南極 昭和基地・発電棟 ①
1980年、南極昭和基地での新しいディーゼル・コージェネレーション設備建設計画が本格化し、同設備の配管設計を担当させていただきました。
基地の建物や施設は、主として夏期間(12月下旬~2月中旬)に設営部門の隊員が中心となり、研究者や観測船乗組員(海上自衛隊)の全面的な協力を得て建設されます。
短い工期の中で、たくさんの仕事を素人の集団でこなさなければならないため、『柔構造プレハブ配管工法』を全面的に採用しました。
25次隊(1983年)での納入時は、160kW×3台のシステムでした。その後、37次隊で1号発電装置を240kWのものに更新し、240kW×1台+160kW×2台のシステムで39次隊まで運用しています。40次隊で、2号発電装置を240kWに更新,3号発電装置(160kW)を撤去して、240kW×2台のシステムとなり、現在に至っています。

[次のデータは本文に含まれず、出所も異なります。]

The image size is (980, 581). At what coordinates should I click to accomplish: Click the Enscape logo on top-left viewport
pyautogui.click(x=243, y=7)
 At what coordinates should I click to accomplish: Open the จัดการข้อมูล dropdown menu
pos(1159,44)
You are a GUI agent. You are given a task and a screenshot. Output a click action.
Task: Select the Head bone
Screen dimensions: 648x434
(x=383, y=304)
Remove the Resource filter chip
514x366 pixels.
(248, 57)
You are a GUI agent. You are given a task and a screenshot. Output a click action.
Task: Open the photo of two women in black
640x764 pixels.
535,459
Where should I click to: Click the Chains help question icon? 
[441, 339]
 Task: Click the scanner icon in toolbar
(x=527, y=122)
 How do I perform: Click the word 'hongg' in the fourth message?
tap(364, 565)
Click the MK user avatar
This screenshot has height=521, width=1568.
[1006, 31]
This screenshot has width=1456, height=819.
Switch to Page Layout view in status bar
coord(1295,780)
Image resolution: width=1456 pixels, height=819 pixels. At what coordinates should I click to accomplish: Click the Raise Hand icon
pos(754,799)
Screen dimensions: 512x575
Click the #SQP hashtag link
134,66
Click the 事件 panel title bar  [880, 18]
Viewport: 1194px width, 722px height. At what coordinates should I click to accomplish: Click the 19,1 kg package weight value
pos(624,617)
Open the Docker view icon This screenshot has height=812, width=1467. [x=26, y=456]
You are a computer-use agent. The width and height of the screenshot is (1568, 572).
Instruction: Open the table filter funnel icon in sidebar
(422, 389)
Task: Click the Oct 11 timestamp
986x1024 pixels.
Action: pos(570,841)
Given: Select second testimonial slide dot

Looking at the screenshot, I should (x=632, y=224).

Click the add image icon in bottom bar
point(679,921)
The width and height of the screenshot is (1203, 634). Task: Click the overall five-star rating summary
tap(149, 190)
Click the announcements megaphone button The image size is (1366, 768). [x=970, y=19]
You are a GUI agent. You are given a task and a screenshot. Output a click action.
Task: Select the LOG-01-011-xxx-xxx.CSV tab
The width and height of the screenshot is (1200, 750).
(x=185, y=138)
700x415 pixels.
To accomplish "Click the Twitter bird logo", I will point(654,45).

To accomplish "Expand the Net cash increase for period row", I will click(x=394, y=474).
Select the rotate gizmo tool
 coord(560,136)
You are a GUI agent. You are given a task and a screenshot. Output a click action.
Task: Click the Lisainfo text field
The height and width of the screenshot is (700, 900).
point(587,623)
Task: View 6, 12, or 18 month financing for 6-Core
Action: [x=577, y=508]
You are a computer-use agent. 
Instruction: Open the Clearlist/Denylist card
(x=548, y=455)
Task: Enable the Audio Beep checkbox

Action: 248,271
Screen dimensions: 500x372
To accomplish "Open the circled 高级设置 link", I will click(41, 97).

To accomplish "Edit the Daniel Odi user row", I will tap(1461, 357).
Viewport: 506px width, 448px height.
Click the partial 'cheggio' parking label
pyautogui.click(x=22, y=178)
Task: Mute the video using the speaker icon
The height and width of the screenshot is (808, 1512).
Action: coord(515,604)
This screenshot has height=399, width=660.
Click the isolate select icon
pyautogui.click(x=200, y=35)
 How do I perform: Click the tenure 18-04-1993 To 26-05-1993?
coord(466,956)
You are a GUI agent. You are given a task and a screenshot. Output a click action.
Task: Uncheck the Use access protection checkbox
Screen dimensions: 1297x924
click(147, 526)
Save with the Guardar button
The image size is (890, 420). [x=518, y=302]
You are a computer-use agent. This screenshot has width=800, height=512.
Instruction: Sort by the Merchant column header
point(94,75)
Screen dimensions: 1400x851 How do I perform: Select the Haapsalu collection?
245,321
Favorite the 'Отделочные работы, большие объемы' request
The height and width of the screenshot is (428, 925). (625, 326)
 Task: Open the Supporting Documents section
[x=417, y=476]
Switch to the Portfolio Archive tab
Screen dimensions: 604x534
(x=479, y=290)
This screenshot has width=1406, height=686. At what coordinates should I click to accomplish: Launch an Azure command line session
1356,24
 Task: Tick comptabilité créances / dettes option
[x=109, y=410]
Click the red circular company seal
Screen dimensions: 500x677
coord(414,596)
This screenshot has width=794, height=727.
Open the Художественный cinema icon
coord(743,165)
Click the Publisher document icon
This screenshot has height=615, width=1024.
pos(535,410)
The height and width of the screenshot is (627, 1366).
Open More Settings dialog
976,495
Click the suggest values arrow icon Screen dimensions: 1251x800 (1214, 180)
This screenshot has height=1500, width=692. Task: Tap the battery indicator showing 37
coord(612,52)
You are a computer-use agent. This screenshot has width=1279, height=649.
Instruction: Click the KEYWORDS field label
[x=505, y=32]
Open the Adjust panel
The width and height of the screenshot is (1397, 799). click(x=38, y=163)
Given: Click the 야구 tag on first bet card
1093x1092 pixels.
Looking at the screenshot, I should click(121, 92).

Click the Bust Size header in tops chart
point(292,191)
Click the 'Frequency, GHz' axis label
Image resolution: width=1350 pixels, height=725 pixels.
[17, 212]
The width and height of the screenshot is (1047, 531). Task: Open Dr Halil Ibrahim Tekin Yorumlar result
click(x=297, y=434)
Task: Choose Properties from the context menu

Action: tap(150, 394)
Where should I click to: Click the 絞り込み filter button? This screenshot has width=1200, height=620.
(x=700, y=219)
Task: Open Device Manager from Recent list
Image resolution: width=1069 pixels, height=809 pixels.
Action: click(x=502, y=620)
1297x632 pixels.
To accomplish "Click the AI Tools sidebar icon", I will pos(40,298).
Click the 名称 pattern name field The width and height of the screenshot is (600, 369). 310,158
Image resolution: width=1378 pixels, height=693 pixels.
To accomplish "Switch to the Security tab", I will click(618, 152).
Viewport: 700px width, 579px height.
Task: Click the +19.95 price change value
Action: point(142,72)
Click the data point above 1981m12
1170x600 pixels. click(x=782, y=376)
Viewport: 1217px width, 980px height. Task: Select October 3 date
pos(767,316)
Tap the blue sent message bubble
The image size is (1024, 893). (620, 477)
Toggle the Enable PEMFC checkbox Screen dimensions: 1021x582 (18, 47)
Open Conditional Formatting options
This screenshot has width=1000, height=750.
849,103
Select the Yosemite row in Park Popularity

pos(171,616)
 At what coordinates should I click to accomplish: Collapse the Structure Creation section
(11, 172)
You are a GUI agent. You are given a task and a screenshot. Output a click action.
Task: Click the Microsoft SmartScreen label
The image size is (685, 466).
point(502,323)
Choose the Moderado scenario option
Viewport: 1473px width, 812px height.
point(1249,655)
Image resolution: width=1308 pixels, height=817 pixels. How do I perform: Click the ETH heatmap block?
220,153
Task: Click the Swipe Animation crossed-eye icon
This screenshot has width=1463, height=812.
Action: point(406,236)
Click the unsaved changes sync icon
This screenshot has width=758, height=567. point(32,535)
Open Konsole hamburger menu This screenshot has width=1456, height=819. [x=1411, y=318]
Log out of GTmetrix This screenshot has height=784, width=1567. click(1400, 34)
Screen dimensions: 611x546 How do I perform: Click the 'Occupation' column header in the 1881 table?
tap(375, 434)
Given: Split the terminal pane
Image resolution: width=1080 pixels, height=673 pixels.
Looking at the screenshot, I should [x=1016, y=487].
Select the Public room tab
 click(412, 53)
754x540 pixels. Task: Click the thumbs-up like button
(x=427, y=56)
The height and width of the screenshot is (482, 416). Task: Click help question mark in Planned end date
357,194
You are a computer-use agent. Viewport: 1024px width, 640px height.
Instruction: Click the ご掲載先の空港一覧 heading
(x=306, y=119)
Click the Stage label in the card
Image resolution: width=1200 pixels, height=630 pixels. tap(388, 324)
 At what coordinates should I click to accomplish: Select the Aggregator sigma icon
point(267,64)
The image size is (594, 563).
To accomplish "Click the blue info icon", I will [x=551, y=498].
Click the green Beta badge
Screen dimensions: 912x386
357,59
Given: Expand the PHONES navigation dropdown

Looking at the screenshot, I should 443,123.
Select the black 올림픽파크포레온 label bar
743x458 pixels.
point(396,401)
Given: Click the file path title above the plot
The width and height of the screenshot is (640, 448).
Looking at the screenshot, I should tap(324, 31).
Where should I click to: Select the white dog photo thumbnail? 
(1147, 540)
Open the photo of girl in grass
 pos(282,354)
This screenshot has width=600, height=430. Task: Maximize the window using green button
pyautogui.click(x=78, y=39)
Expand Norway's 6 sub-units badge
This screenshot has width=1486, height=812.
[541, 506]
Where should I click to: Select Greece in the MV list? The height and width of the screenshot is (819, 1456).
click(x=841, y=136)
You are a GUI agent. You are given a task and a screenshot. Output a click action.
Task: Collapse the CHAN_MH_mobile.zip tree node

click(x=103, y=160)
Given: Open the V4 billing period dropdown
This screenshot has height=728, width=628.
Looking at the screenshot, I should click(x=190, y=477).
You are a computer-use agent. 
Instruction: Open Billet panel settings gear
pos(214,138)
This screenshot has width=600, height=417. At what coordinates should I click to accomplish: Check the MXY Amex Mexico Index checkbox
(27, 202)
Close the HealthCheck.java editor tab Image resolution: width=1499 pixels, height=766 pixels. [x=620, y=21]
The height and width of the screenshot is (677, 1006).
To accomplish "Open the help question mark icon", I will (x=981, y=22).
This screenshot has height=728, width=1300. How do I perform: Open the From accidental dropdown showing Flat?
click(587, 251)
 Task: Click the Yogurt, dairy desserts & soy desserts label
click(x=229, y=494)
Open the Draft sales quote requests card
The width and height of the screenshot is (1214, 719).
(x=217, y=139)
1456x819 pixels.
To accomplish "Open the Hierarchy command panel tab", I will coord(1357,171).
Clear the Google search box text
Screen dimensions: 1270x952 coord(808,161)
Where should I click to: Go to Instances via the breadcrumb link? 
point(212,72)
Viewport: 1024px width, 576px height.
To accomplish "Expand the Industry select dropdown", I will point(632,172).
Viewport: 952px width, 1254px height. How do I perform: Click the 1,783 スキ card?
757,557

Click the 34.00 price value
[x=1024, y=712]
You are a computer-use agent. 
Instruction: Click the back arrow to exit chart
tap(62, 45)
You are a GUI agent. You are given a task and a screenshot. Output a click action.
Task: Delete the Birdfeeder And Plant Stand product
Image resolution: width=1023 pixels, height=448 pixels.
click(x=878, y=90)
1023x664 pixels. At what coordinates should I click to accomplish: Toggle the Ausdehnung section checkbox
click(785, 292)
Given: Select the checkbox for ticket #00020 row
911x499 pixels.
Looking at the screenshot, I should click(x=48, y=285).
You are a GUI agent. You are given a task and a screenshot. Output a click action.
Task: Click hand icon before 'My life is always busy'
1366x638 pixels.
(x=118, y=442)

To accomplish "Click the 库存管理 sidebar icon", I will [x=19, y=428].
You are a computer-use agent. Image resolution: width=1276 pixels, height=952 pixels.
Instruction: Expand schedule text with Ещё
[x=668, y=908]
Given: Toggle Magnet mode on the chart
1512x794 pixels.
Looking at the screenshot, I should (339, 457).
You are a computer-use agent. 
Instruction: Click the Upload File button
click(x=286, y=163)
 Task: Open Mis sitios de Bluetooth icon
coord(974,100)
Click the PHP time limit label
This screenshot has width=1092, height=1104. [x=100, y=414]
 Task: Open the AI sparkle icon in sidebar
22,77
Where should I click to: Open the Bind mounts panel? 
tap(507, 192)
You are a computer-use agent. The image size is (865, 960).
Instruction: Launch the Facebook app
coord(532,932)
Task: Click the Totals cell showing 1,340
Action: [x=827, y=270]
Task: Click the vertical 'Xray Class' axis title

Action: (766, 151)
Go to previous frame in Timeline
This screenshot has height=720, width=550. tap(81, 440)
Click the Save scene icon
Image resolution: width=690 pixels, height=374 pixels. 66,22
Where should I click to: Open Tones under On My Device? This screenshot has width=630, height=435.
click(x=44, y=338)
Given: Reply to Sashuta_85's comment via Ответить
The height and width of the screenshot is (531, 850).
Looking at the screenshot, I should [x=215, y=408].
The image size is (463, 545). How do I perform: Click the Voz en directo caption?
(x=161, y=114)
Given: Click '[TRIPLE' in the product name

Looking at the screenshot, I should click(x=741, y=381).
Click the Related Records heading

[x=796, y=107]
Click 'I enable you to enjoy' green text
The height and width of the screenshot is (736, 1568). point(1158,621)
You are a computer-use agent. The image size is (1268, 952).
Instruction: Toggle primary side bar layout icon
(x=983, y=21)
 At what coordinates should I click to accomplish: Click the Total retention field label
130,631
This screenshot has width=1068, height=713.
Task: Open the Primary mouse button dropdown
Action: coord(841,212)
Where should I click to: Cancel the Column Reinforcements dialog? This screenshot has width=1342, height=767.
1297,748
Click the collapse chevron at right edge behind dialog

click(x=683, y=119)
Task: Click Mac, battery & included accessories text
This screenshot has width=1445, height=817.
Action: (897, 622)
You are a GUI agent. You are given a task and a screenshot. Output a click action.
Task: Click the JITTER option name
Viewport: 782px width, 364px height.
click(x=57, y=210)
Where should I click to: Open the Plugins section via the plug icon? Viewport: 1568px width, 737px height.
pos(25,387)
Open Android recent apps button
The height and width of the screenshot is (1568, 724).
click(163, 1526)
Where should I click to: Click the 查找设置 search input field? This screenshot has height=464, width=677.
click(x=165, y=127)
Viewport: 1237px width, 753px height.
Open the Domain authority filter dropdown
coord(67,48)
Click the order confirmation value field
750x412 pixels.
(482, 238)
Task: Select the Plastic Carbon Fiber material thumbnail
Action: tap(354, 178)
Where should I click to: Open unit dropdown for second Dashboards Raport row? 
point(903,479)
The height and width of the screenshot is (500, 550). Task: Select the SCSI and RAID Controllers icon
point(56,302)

この間、ディーゼルエンジン冷却水系統・熱回収系統の改修工事が都度行なわれましたが、柔構造プレハブ配管システムの効果により、短工期で確実に施工されてきました。
発電棟・1階 発電機室
発電棟は2階建で、発電機室は吹き抜けになっており、天井走行クレーンが設置されています。
ディーゼルエンジン廻りの冷却水管,燃料油管,ミストガス管,排気ガス管などの全ての配管をプレハブ加工して持ち込み、現地で組み立てています。
配管の支持金物類も同様に、国内で加工したものを持ち込んでいます。
配管材質:SUS304TP sch20S
使用圧力:1Mpa
冷却水熱回収ユニット
後方に写っているのは、ディーゼル発電装置です。
現地での組立工数を減らす為に、このディーゼルエンジンの冷却水循環ポンプやプレート式熱交換器等の機器類とそれをつなぐ配管を一つのユニットとしてまとめたものです。
現地では、発電装置やこのユニットを据え付けた後に、其々のノズル同士をプレハブ加工管で接続します。
ユニット内には、仕切弁・逆止弁・自動温度調節弁などフランジ接続部分が多くなります。
弁類の交換やメンテナンス時の分解・再組立における作業性を考慮して、適所にハウジング形管継手(リングジョイントタイプ)を配置して融通性を持たせています。
また、このハウジング形管継手は、接続部分に最大6.0mmの間隙を有することから、伸縮継手を配置することなく、管の膨張・収縮に対応が出来ます。(注:設計時の接続部間隙を4.0mmに設定。)